Beginning with the line that holds "Viewport: 986px width, 817px height.", set down each line of the data below through the very last, exactly as given, and nothing beyond that.

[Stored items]
+---+
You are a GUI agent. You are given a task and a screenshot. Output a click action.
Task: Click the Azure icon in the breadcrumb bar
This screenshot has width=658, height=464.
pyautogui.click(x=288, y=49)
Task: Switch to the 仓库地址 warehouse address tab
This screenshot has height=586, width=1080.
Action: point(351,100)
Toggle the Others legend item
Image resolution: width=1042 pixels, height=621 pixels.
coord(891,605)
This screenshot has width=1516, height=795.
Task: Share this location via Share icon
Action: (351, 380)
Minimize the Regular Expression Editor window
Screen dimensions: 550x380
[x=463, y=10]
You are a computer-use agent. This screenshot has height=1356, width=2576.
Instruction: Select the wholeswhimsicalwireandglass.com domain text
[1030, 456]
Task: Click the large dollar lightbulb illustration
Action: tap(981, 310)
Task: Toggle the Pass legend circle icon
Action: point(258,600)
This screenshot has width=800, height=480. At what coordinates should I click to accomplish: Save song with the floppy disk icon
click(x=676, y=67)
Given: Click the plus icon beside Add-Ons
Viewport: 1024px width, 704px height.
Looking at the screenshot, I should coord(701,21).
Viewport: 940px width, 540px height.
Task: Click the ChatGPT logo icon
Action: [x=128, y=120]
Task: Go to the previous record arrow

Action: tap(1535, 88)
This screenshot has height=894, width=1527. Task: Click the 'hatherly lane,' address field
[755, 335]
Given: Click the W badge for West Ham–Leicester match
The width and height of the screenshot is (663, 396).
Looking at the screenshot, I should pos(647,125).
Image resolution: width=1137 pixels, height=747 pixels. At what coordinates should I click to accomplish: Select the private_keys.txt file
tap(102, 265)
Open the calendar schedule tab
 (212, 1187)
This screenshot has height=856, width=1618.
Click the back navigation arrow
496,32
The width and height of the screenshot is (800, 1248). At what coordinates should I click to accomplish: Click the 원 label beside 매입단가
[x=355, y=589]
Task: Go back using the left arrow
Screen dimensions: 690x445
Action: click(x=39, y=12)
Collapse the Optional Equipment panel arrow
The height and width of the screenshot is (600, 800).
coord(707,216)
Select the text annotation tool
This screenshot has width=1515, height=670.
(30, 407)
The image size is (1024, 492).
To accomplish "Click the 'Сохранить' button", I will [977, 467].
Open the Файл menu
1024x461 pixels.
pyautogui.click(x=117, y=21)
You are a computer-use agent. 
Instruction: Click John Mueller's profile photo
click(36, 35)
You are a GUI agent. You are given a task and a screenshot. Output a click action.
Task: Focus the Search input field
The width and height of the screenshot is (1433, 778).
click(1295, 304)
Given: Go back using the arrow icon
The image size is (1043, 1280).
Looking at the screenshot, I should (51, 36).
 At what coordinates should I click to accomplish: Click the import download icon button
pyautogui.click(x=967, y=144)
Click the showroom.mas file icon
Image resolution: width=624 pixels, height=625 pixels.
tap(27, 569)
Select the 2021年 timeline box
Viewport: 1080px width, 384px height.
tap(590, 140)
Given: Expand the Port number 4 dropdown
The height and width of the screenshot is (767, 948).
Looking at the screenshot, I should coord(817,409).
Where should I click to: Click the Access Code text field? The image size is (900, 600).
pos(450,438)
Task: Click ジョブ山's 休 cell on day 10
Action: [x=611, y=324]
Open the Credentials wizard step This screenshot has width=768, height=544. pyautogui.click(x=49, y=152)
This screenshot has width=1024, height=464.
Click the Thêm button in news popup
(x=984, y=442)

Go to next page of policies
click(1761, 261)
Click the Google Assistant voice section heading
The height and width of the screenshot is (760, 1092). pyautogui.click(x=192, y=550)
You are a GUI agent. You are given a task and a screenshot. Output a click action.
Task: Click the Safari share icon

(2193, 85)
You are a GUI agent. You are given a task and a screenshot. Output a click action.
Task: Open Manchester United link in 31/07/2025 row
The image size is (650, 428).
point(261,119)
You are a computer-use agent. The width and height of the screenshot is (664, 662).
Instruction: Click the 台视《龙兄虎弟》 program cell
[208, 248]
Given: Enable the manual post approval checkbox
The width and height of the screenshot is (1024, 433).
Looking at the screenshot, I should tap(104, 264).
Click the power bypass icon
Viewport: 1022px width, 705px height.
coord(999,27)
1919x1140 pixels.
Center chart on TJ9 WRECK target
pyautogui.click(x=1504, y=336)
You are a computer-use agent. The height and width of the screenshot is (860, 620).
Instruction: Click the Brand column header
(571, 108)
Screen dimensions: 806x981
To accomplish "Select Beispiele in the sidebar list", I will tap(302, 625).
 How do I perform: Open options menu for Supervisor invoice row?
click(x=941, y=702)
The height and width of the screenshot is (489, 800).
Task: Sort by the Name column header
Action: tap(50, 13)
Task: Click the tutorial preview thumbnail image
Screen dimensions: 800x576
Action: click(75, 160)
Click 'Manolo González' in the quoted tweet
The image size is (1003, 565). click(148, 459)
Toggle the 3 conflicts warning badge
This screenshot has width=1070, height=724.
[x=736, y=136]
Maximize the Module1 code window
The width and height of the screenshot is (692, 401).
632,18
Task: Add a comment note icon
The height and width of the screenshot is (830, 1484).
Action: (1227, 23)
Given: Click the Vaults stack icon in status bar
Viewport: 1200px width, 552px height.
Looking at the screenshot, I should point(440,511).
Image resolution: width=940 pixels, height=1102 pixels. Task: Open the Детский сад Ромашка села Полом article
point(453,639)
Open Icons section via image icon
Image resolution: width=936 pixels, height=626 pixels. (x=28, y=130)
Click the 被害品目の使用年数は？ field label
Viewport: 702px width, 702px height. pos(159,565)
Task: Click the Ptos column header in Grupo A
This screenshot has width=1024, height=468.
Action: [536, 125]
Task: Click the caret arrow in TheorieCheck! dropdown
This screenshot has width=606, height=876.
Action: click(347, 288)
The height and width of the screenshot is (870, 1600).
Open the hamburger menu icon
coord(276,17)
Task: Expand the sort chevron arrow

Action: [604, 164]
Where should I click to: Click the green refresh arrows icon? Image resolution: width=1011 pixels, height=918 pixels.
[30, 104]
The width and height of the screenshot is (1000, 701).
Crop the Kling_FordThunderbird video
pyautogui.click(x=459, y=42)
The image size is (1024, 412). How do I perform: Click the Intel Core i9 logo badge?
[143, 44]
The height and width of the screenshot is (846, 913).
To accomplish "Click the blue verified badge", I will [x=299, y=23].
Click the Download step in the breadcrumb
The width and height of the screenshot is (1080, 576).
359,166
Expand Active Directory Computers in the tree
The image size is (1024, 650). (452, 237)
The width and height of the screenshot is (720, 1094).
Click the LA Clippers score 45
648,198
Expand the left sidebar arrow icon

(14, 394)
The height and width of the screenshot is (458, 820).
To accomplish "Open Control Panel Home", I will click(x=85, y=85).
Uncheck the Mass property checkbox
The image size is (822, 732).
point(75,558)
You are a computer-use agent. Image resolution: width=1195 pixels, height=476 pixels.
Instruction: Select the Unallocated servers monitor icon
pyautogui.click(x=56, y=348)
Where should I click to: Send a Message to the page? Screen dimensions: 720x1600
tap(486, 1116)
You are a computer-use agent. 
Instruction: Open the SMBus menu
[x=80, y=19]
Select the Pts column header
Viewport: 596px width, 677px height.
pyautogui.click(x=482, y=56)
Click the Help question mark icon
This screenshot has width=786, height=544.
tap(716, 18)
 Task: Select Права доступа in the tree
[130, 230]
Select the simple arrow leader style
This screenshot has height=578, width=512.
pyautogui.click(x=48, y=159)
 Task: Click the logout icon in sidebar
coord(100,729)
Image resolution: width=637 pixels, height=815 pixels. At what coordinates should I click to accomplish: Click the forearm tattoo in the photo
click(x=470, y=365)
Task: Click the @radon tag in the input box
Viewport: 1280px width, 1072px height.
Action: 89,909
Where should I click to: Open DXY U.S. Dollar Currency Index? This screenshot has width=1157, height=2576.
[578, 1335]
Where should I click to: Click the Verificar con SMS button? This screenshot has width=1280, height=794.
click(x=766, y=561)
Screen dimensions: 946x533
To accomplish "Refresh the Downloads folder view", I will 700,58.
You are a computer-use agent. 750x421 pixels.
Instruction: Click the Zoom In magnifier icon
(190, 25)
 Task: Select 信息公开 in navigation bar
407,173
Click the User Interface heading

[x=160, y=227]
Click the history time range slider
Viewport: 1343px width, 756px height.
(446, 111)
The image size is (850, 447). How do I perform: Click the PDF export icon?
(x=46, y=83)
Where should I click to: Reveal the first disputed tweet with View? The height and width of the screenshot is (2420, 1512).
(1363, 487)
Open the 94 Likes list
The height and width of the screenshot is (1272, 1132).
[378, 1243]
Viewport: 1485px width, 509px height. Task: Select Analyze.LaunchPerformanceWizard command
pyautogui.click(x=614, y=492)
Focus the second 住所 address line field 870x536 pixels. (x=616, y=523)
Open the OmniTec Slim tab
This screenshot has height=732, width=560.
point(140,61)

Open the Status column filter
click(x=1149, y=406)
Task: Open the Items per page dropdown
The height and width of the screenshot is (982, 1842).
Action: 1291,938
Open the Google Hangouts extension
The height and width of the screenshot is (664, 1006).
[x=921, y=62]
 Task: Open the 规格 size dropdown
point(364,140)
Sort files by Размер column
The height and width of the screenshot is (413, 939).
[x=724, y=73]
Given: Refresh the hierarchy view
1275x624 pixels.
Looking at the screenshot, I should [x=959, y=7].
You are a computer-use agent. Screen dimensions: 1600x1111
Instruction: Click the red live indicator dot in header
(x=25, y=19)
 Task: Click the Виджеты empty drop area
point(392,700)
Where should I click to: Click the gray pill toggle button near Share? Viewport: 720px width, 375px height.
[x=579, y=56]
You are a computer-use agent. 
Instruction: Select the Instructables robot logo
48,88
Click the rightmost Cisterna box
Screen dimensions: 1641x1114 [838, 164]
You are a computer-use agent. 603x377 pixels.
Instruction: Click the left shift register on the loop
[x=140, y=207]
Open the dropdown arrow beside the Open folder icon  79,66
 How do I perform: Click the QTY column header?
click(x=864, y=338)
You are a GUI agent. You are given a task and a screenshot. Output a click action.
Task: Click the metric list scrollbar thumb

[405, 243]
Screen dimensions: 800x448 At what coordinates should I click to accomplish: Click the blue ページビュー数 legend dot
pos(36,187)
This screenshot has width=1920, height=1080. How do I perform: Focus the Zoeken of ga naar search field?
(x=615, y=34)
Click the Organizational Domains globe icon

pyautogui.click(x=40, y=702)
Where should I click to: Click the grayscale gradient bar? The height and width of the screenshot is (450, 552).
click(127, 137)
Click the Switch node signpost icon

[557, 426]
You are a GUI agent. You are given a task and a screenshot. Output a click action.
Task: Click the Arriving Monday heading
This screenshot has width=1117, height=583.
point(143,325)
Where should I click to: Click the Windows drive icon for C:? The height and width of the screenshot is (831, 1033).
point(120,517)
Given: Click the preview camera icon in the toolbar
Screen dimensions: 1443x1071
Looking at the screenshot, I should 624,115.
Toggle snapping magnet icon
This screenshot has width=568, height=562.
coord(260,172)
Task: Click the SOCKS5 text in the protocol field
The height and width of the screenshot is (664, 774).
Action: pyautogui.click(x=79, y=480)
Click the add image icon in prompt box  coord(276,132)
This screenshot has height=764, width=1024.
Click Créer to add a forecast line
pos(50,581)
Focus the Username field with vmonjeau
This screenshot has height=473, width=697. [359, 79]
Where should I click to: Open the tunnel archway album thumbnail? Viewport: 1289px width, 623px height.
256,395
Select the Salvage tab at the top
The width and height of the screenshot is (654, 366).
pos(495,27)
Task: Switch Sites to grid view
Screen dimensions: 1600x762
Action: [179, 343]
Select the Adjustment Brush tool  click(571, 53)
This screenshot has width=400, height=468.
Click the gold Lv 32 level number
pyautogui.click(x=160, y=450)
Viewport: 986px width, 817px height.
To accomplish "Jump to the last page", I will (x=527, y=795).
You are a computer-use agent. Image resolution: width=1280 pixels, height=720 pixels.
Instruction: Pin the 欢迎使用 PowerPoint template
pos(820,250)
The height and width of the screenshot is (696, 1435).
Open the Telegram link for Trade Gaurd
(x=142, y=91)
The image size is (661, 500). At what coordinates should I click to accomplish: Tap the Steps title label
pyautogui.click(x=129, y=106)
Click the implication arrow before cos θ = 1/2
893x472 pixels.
+---+
# YOUR SOLUTION:
Viewport: 986px width, 817px height.
To accomplish "Jump to the last page", I will (x=527, y=795).
You are a computer-use agent. Image resolution: width=1280 pixels, height=720 pixels.
Instruction: Pin the 欢迎使用 PowerPoint template
pos(820,250)
The height and width of the screenshot is (696, 1435).
Open the Telegram link for Trade Gaurd
(x=142, y=91)
The image size is (661, 500). At what coordinates should I click to accomplish: Tap the Steps title label
pyautogui.click(x=129, y=106)
Click the implication arrow before cos θ = 1/2
893x472 pixels.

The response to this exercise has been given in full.